Data items
== Segment start ==

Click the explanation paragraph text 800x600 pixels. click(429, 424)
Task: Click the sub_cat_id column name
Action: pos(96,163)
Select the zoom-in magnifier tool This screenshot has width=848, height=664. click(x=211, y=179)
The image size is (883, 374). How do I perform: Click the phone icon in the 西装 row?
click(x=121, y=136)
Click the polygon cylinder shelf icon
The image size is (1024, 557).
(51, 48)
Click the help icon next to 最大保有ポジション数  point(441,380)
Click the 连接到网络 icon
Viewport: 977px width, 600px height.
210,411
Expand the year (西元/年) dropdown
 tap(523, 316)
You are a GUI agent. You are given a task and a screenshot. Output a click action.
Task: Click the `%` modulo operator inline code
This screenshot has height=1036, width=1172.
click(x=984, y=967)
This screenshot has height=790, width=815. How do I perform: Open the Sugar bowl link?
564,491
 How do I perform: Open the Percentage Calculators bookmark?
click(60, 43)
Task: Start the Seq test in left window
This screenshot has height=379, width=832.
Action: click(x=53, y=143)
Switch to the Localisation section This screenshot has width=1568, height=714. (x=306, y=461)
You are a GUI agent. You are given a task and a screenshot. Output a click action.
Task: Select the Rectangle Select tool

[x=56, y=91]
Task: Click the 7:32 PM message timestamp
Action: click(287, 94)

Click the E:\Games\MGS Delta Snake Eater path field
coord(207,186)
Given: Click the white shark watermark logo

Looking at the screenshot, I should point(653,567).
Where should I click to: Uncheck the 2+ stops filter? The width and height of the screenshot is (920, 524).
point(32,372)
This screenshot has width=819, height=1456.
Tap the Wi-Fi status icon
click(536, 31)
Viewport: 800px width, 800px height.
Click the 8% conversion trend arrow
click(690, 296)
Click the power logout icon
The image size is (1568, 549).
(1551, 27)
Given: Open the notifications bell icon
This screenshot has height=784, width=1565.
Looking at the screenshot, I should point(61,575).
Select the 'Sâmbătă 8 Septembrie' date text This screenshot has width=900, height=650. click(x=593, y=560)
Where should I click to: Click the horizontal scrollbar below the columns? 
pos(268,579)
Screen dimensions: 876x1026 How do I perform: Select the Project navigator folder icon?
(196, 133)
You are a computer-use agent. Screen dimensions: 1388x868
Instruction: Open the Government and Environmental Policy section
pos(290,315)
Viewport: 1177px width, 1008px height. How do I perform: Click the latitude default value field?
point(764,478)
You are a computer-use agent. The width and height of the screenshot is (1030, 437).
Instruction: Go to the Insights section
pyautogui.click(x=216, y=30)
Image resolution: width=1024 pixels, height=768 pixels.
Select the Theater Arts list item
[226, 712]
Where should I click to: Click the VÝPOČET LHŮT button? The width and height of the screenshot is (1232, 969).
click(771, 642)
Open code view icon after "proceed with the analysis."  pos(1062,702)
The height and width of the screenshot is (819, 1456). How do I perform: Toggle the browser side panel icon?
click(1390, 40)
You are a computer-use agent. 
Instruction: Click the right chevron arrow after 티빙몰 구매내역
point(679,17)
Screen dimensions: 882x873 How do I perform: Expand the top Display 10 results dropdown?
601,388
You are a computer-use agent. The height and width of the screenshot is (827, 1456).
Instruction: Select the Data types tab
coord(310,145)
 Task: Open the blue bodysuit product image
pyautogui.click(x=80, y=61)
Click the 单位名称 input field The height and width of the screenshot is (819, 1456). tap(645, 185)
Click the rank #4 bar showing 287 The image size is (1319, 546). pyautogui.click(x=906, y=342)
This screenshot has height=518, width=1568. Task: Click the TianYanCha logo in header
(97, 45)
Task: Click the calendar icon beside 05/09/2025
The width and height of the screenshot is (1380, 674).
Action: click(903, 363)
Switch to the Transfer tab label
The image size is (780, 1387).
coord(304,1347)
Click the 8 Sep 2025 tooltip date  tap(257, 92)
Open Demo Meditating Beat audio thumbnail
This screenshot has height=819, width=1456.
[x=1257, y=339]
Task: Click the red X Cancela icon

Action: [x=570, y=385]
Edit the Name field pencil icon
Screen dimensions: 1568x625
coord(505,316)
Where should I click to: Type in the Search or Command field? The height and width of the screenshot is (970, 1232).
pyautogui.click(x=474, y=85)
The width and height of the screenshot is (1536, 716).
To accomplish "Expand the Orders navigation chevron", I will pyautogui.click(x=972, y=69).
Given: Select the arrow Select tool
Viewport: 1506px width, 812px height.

== Segment end ==

Work to be completed: All the data above should be set down a second time, exactly.

Finished task:
Click the explanation paragraph text 800x600 pixels. click(429, 424)
Task: Click the sub_cat_id column name
Action: pos(96,163)
Select the zoom-in magnifier tool This screenshot has width=848, height=664. click(x=211, y=179)
The image size is (883, 374). How do I perform: Click the phone icon in the 西装 row?
click(x=121, y=136)
Click the polygon cylinder shelf icon
The image size is (1024, 557).
(51, 48)
Click the help icon next to 最大保有ポジション数  point(441,380)
Click the 连接到网络 icon
Viewport: 977px width, 600px height.
210,411
Expand the year (西元/年) dropdown
 tap(523, 316)
You are a GUI agent. You are given a task and a screenshot. Output a click action.
Task: Click the `%` modulo operator inline code
This screenshot has height=1036, width=1172.
click(x=984, y=967)
This screenshot has height=790, width=815. How do I perform: Open the Sugar bowl link?
564,491
 How do I perform: Open the Percentage Calculators bookmark?
click(60, 43)
Task: Start the Seq test in left window
This screenshot has height=379, width=832.
Action: click(x=53, y=143)
Switch to the Localisation section This screenshot has width=1568, height=714. (x=306, y=461)
You are a GUI agent. You are given a task and a screenshot. Output a click action.
Task: Select the Rectangle Select tool

[x=56, y=91]
Task: Click the 7:32 PM message timestamp
Action: click(287, 94)

Click the E:\Games\MGS Delta Snake Eater path field
coord(207,186)
Given: Click the white shark watermark logo

Looking at the screenshot, I should point(653,567).
Where should I click to: Uncheck the 2+ stops filter? The width and height of the screenshot is (920, 524).
point(32,372)
This screenshot has width=819, height=1456.
Tap the Wi-Fi status icon
click(536, 31)
Viewport: 800px width, 800px height.
Click the 8% conversion trend arrow
click(690, 296)
Click the power logout icon
The image size is (1568, 549).
(1551, 27)
Given: Open the notifications bell icon
This screenshot has height=784, width=1565.
Looking at the screenshot, I should point(61,575).
Select the 'Sâmbătă 8 Septembrie' date text This screenshot has width=900, height=650. click(x=593, y=560)
Where should I click to: Click the horizontal scrollbar below the columns? 
pos(268,579)
Screen dimensions: 876x1026 How do I perform: Select the Project navigator folder icon?
(196, 133)
You are a computer-use agent. Screen dimensions: 1388x868
Instruction: Open the Government and Environmental Policy section
pos(290,315)
Viewport: 1177px width, 1008px height. How do I perform: Click the latitude default value field?
point(764,478)
You are a computer-use agent. The width and height of the screenshot is (1030, 437).
Instruction: Go to the Insights section
pyautogui.click(x=216, y=30)
Image resolution: width=1024 pixels, height=768 pixels.
Select the Theater Arts list item
[226, 712]
Where should I click to: Click the VÝPOČET LHŮT button? The width and height of the screenshot is (1232, 969).
click(771, 642)
Open code view icon after "proceed with the analysis."  pos(1062,702)
The height and width of the screenshot is (819, 1456). How do I perform: Toggle the browser side panel icon?
click(1390, 40)
You are a computer-use agent. 
Instruction: Click the right chevron arrow after 티빙몰 구매내역
point(679,17)
Screen dimensions: 882x873 How do I perform: Expand the top Display 10 results dropdown?
601,388
You are a computer-use agent. The height and width of the screenshot is (827, 1456).
Instruction: Select the Data types tab
coord(310,145)
 Task: Open the blue bodysuit product image
pyautogui.click(x=80, y=61)
Click the 单位名称 input field The height and width of the screenshot is (819, 1456). tap(645, 185)
Click the rank #4 bar showing 287 The image size is (1319, 546). pyautogui.click(x=906, y=342)
This screenshot has height=518, width=1568. Task: Click the TianYanCha logo in header
(97, 45)
Task: Click the calendar icon beside 05/09/2025
The width and height of the screenshot is (1380, 674).
Action: click(903, 363)
Switch to the Transfer tab label
The image size is (780, 1387).
coord(304,1347)
Click the 8 Sep 2025 tooltip date  tap(257, 92)
Open Demo Meditating Beat audio thumbnail
This screenshot has height=819, width=1456.
[x=1257, y=339]
Task: Click the red X Cancela icon

Action: [x=570, y=385]
Edit the Name field pencil icon
Screen dimensions: 1568x625
coord(505,316)
Where should I click to: Type in the Search or Command field? The height and width of the screenshot is (970, 1232).
pyautogui.click(x=474, y=85)
The width and height of the screenshot is (1536, 716).
To accomplish "Expand the Orders navigation chevron", I will pyautogui.click(x=972, y=69).
Given: Select the arrow Select tool
Viewport: 1506px width, 812px height.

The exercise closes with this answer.